## Te lezen tekst
*-*-*
ECLI:NL:RBOVE:2023:4606

Rechtbank Overijssel

Datum uitspraak
16 november 2023
Publicatiedatum
16 november 2023
Zaaknummer
ak_22_1761
Instantie
Rechtbank Overijssel
Type
Uitspraak
Rechtsgebied
Bestuursrecht
Procedures
  • Eerste aanleg - enkelvoudig
Vindplaatsen
  • Rechtspraak.nl
AI samenvatting door LexboostAutomatisch gegenereerd

Last onder bestuursdwang opgelegd door middel van sticker op gestalde fiets; verzoek om immateriële schadevergoeding afgewezen

In deze uitspraak beoordeelt de Rechtbank Overijssel het beroep van eiser tegen het opleggen van een last onder bestuursdwang, waarbij een sticker op een gestalde fiets is aangebracht. Deze sticker bevatte de mededeling dat de fiets zou worden verwijderd en dat de kosten op eiser verhaald zouden worden. Het college van burgemeester en wethouders van Dalfsen had in het bestreden besluit van 17 augustus 2022 het bezwaar van eiser gegrond verklaard, maar het primaire besluit niet herroepen. Tijdens de zitting op 9 oktober 2023, waar zowel eiser als de gemachtigde van het college aanwezig waren, werd het beroep behandeld.
*-*-*
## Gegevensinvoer
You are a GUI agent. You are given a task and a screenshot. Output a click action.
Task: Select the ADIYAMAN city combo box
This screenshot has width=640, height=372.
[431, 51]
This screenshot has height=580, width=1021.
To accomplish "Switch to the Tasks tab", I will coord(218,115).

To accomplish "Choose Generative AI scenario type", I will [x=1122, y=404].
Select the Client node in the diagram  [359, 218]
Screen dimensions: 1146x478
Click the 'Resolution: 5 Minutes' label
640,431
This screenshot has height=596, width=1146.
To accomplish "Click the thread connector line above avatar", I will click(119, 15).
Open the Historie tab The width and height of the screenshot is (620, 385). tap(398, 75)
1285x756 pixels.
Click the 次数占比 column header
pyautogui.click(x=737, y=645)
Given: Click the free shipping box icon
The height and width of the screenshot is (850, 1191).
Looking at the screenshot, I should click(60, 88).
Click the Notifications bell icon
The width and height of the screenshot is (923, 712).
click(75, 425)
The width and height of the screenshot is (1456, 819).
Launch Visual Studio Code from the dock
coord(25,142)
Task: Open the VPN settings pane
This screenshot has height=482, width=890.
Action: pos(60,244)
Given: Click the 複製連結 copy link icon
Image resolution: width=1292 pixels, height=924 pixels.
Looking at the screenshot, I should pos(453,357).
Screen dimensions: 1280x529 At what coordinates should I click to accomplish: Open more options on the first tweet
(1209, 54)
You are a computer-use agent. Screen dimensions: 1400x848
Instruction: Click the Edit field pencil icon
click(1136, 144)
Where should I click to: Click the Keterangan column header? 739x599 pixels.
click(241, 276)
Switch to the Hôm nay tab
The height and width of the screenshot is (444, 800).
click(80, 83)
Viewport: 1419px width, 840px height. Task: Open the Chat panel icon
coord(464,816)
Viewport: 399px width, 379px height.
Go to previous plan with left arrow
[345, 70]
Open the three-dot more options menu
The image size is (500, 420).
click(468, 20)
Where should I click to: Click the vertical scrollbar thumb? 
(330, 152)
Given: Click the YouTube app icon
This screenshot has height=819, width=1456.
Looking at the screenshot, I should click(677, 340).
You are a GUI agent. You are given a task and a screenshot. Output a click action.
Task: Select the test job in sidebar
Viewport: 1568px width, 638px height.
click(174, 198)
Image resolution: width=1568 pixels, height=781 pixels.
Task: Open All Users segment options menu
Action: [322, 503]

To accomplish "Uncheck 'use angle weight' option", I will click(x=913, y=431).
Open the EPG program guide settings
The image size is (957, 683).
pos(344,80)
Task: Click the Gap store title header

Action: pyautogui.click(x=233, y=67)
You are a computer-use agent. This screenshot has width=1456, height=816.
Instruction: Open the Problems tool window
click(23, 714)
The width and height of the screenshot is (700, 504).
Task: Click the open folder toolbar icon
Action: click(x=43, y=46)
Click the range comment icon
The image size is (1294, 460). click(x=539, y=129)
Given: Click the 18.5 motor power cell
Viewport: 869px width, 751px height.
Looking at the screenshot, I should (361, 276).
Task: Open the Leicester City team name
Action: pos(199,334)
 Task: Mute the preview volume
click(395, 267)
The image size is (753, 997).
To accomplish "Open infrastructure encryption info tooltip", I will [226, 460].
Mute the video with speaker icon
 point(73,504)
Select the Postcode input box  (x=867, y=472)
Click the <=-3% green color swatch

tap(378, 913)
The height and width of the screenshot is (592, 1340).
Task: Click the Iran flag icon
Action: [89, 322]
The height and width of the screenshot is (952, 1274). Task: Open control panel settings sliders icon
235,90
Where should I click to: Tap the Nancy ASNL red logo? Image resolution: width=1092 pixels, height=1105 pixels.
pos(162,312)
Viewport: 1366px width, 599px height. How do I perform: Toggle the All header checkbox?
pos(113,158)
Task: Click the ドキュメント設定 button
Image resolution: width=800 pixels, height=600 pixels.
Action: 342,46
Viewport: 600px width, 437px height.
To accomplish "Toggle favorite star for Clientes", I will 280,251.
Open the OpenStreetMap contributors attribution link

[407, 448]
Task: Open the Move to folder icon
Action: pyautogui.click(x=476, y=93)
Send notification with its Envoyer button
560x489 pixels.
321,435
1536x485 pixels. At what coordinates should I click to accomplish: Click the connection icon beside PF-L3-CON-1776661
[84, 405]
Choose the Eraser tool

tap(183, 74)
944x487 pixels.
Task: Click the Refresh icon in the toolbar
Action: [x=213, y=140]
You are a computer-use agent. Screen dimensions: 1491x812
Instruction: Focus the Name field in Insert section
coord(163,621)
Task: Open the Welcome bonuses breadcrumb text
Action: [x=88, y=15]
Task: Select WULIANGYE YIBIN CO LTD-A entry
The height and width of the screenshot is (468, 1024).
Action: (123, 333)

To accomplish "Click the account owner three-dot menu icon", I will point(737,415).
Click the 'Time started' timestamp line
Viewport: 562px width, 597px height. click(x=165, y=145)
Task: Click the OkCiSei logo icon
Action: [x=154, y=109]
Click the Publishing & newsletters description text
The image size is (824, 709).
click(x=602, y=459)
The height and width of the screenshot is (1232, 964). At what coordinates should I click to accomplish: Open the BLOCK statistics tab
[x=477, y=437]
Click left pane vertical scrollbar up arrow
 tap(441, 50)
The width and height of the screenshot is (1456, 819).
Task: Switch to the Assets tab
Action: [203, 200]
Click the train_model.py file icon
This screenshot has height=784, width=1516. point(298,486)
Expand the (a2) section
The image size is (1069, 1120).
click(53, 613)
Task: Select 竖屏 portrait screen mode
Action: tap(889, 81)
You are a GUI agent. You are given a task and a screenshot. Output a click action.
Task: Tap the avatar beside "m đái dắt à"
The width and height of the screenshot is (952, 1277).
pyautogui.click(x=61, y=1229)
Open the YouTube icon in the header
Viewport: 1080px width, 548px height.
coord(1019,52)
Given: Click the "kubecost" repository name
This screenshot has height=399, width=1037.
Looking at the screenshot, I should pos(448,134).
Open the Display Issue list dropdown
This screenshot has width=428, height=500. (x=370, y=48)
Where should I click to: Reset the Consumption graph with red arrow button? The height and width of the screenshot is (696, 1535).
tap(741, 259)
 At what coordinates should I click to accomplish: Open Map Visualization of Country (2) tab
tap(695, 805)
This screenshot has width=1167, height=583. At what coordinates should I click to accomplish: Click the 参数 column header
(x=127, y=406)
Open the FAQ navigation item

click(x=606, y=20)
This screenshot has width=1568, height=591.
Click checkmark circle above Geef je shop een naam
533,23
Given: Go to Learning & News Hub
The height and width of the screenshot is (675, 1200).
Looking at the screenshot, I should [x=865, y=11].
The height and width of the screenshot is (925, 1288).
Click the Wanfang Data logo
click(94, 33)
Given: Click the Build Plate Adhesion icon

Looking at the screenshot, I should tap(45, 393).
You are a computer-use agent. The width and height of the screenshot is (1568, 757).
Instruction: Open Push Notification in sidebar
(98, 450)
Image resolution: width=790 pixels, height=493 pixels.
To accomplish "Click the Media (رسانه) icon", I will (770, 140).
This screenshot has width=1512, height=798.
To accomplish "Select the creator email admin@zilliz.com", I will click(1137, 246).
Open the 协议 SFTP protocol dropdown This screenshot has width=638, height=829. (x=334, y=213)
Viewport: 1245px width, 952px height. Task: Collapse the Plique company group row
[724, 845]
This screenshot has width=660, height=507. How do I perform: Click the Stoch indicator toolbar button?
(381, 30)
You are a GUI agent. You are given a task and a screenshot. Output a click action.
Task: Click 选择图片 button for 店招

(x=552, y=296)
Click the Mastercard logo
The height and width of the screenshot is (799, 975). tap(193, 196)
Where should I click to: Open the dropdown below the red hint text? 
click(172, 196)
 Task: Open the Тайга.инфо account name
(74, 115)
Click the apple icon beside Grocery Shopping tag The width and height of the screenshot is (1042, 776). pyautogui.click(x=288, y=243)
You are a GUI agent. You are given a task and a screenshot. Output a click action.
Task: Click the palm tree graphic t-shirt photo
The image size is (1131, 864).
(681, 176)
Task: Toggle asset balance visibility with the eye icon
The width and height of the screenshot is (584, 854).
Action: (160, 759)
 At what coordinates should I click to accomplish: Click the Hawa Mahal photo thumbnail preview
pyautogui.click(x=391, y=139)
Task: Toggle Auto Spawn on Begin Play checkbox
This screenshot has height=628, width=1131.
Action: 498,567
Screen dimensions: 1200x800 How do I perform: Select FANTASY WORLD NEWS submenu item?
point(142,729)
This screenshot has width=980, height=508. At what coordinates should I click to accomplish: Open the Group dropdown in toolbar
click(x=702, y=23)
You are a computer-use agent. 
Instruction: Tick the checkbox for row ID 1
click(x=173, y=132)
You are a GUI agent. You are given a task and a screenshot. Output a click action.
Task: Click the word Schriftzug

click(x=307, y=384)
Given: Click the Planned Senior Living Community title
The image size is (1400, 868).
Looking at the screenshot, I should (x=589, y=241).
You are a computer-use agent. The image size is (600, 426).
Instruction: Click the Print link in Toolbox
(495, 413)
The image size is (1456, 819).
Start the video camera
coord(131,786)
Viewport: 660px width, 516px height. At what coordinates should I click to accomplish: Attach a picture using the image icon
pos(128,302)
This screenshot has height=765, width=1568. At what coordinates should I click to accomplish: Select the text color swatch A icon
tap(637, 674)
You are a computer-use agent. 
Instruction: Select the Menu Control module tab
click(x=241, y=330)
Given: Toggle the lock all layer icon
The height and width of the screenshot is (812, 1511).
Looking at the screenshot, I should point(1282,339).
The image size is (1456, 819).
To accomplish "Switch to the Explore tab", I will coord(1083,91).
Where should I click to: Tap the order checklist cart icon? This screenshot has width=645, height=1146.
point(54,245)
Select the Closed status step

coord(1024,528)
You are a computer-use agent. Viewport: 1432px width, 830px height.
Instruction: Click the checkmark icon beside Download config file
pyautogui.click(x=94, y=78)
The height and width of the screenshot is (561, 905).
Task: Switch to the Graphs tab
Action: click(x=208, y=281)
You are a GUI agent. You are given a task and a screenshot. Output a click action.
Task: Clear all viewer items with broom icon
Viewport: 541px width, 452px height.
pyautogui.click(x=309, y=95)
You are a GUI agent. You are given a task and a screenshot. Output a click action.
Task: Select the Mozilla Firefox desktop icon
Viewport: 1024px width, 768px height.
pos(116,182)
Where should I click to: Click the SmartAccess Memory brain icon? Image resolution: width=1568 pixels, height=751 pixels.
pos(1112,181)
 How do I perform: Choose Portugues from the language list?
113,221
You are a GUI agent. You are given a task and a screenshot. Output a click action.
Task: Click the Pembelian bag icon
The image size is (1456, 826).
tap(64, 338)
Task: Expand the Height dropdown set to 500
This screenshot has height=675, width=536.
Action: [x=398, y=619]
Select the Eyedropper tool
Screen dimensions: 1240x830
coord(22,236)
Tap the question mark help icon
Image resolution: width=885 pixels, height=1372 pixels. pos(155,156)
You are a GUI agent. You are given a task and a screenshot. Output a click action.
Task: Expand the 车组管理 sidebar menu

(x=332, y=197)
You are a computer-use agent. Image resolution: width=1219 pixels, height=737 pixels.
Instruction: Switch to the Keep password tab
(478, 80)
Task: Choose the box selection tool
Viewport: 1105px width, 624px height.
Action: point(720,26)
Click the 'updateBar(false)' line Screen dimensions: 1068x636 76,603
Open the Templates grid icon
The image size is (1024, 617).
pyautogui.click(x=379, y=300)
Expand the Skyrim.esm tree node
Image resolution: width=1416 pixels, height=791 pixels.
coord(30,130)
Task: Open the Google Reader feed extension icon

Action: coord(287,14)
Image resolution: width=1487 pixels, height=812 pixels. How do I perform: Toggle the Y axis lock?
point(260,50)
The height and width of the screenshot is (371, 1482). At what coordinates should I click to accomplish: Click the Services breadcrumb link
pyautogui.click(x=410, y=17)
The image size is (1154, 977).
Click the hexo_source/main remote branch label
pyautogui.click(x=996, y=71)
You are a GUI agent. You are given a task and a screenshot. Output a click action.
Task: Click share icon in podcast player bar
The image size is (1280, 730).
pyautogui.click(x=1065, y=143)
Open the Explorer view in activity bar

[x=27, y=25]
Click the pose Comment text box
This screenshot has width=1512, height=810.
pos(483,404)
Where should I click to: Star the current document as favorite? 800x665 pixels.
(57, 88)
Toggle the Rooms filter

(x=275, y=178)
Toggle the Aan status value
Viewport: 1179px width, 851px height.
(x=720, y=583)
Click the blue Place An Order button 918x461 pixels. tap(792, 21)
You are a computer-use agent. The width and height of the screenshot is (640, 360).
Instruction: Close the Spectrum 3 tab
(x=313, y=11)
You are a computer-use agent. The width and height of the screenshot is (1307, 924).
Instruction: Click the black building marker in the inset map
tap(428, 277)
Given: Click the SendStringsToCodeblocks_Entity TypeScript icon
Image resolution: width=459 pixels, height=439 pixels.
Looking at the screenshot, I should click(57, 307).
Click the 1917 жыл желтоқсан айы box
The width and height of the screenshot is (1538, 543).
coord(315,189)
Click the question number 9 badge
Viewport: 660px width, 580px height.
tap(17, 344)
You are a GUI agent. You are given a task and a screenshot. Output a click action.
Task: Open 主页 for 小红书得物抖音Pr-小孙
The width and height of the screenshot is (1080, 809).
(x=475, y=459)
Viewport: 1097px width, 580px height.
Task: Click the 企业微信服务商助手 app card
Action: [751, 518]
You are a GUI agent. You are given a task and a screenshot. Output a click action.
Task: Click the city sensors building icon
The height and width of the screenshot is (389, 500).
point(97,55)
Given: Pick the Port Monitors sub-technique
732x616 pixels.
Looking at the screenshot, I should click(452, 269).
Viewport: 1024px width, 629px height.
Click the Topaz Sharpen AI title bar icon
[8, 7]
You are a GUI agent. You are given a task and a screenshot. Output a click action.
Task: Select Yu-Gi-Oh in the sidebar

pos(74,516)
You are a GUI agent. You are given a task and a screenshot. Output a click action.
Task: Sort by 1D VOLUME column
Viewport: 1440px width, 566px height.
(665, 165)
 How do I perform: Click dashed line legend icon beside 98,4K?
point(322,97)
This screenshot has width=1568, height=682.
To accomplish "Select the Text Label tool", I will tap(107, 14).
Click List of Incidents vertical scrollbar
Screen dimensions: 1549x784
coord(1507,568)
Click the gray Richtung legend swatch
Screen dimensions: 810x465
*-*-*
## Uit te voeren
**A.** Geef uit de rechtbankuitspraak woordelijk het gedeelte weer dat begint bij "Last onder bestuursdwang opgelegd" en eindigt bij "het beroep behandeld.".
**B.** Noem alle verschillende datums die in de rechtbankuitspraak voorkomen.

## Antwoorden per opdracht
**A.**
Last onder bestuursdwang opgelegd door middel van sticker op gestalde fiets; verzoek om immateriële schadevergoeding afgewezen

In deze uitspraak beoordeelt de Rechtbank Overijssel het beroep van eiser tegen het opleggen van een last onder bestuursdwang, waarbij een sticker op een gestalde fiets is aangebracht. Deze sticker bevatte de mededeling dat de fiets zou worden verwijderd en dat de kosten op eiser verhaald zouden worden. Het college van burgemeester en wethouders van Dalfsen had in het bestreden besluit van 17 augustus 2022 het bezwaar van eiser gegrond verklaard, maar het primaire besluit niet herroepen. Tijdens de zitting op 9 oktober 2023, waar zowel eiser als de gemachtigde van het college aanwezig waren, werd het beroep behandeld.

**B.** 16 november 2023, 17 augustus 2022 en 9 oktober 2023.